• **THE PROBLEM**: How do the records below read from their first line through the line containing "Screen dimensions: 1512x809"? Write those lines out exactly.

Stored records
[Start of Attachment]

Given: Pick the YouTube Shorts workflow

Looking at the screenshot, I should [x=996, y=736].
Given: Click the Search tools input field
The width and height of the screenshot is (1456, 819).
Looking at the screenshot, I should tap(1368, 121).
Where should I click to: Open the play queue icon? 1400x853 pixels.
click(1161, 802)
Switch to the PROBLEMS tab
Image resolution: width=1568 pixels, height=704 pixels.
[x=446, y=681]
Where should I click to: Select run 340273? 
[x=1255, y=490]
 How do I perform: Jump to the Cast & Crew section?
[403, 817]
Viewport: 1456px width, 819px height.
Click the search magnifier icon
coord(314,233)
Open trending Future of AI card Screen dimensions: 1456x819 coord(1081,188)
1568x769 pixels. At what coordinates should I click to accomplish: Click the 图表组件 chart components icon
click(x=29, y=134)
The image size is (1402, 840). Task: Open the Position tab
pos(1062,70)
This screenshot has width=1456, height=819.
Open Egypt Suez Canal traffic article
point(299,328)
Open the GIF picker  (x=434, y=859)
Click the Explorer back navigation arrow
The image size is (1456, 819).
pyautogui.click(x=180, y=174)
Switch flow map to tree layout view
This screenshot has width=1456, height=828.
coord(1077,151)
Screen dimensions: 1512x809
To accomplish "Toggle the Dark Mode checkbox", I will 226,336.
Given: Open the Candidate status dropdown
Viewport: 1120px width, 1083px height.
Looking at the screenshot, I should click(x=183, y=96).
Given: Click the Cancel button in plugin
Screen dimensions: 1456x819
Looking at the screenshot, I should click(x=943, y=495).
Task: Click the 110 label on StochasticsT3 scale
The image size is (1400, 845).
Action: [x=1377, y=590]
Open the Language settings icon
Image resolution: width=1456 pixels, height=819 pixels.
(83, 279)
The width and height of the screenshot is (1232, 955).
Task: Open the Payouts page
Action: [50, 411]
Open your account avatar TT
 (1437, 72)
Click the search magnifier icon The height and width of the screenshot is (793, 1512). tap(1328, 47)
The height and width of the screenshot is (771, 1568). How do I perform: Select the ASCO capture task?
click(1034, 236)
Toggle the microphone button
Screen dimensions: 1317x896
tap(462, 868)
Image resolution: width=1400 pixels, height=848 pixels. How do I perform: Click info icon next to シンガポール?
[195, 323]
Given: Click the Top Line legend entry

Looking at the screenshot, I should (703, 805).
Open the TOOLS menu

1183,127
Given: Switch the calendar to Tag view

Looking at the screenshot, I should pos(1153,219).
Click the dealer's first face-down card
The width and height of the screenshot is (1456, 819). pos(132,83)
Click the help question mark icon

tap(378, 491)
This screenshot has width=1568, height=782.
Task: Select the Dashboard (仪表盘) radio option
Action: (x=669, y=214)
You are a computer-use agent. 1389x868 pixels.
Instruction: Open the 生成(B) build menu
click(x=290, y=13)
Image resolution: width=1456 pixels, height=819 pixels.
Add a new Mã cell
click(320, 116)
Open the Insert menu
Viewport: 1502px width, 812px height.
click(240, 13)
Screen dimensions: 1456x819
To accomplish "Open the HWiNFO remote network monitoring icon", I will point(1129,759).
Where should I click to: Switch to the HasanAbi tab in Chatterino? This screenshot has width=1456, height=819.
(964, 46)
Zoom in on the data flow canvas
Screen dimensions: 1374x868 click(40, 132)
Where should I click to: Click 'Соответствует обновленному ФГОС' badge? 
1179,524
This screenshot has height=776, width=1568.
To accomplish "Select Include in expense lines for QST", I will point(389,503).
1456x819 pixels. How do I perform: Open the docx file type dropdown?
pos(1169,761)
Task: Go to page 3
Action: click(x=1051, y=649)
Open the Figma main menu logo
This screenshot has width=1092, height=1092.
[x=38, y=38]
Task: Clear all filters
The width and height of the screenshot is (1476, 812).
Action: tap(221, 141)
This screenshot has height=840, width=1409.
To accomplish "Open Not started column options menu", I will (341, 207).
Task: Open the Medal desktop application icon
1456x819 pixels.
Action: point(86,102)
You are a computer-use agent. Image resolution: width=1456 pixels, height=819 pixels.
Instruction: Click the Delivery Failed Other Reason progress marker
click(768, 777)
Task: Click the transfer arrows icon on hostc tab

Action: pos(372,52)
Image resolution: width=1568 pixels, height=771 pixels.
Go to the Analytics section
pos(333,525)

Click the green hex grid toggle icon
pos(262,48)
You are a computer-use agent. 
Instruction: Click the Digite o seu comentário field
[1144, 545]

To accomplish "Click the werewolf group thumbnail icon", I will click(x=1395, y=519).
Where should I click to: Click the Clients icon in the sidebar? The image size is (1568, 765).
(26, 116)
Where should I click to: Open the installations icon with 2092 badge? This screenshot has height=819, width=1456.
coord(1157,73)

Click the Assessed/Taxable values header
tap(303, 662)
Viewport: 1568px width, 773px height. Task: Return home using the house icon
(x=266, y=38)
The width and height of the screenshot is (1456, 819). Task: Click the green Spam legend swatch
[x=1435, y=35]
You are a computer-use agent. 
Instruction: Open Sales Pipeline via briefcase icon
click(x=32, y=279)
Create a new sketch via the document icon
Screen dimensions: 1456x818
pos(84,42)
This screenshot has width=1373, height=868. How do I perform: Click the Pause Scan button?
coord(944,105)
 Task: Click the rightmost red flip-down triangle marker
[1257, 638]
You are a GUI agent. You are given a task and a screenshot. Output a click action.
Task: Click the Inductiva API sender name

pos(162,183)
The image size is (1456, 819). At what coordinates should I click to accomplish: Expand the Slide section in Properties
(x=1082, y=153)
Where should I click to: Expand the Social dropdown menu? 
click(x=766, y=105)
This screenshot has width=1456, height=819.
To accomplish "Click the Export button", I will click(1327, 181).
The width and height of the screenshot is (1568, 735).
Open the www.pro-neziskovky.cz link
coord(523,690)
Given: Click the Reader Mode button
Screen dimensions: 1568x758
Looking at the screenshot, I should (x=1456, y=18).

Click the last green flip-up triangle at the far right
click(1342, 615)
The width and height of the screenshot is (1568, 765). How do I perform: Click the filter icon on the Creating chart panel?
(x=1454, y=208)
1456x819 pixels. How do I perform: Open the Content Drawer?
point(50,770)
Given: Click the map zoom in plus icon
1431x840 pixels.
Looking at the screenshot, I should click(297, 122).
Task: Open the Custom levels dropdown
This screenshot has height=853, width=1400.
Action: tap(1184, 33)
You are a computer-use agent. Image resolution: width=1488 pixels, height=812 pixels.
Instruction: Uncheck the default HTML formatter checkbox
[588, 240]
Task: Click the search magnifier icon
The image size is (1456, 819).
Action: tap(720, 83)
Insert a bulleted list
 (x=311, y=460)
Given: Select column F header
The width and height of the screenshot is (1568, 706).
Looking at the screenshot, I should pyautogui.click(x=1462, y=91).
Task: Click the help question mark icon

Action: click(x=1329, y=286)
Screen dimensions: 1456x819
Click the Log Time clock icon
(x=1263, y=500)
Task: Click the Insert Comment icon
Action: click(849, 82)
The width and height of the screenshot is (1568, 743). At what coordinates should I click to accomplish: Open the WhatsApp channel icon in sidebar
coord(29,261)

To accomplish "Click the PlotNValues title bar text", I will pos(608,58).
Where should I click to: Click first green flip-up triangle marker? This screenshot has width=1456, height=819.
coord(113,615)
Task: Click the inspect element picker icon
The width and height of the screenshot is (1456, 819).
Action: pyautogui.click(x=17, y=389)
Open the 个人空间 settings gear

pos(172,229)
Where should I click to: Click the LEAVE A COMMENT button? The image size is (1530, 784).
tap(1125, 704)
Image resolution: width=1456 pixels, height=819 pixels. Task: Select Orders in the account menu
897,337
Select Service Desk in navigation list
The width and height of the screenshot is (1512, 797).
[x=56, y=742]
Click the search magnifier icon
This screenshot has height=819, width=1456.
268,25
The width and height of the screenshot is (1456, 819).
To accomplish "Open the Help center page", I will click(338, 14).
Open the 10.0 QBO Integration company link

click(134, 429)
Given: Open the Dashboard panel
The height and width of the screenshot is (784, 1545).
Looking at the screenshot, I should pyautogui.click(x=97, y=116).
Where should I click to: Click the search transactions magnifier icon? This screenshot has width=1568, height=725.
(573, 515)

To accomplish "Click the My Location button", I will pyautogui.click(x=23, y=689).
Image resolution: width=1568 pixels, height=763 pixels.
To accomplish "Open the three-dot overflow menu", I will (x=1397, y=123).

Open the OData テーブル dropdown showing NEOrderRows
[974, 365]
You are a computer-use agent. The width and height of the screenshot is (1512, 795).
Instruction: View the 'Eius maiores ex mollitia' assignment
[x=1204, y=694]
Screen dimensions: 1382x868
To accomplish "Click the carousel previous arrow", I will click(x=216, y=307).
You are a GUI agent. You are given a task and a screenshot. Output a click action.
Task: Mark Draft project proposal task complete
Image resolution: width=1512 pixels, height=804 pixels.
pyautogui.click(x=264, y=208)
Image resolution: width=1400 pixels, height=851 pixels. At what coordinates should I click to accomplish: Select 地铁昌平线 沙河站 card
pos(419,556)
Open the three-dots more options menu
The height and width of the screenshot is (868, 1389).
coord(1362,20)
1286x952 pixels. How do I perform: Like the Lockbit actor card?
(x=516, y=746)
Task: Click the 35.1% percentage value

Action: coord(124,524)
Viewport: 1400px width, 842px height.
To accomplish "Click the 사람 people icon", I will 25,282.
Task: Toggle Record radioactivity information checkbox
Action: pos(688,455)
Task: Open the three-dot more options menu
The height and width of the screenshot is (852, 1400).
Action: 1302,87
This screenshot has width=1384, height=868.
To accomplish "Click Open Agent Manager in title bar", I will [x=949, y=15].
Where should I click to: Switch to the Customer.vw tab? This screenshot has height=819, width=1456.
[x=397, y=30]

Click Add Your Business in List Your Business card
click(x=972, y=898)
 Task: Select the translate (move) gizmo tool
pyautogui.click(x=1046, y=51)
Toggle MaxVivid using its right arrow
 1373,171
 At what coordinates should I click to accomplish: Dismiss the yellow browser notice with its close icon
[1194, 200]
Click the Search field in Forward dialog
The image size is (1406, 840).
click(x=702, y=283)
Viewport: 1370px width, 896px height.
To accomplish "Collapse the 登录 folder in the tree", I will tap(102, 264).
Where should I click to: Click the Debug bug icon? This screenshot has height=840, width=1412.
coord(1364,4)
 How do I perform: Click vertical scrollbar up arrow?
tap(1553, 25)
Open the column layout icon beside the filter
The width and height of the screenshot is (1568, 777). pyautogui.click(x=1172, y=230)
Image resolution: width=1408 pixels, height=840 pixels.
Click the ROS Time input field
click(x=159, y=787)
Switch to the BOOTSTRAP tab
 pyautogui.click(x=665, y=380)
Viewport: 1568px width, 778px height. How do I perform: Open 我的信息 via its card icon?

[End of Attachment]

• **WRITTEN ANSWER**:
Given: Pick the YouTube Shorts workflow

Looking at the screenshot, I should [x=996, y=736].
Given: Click the Search tools input field
The width and height of the screenshot is (1456, 819).
Looking at the screenshot, I should tap(1368, 121).
Where should I click to: Open the play queue icon? 1400x853 pixels.
click(1161, 802)
Switch to the PROBLEMS tab
Image resolution: width=1568 pixels, height=704 pixels.
[x=446, y=681]
Where should I click to: Select run 340273? 
[x=1255, y=490]
 How do I perform: Jump to the Cast & Crew section?
[403, 817]
Viewport: 1456px width, 819px height.
Click the search magnifier icon
coord(314,233)
Open trending Future of AI card Screen dimensions: 1456x819 coord(1081,188)
1568x769 pixels. At what coordinates should I click to accomplish: Click the 图表组件 chart components icon
click(x=29, y=134)
The image size is (1402, 840). Task: Open the Position tab
pos(1062,70)
This screenshot has width=1456, height=819.
Open Egypt Suez Canal traffic article
point(299,328)
Open the GIF picker  (x=434, y=859)
Click the Explorer back navigation arrow
The image size is (1456, 819).
pyautogui.click(x=180, y=174)
Switch flow map to tree layout view
This screenshot has width=1456, height=828.
coord(1077,151)
Screen dimensions: 1512x809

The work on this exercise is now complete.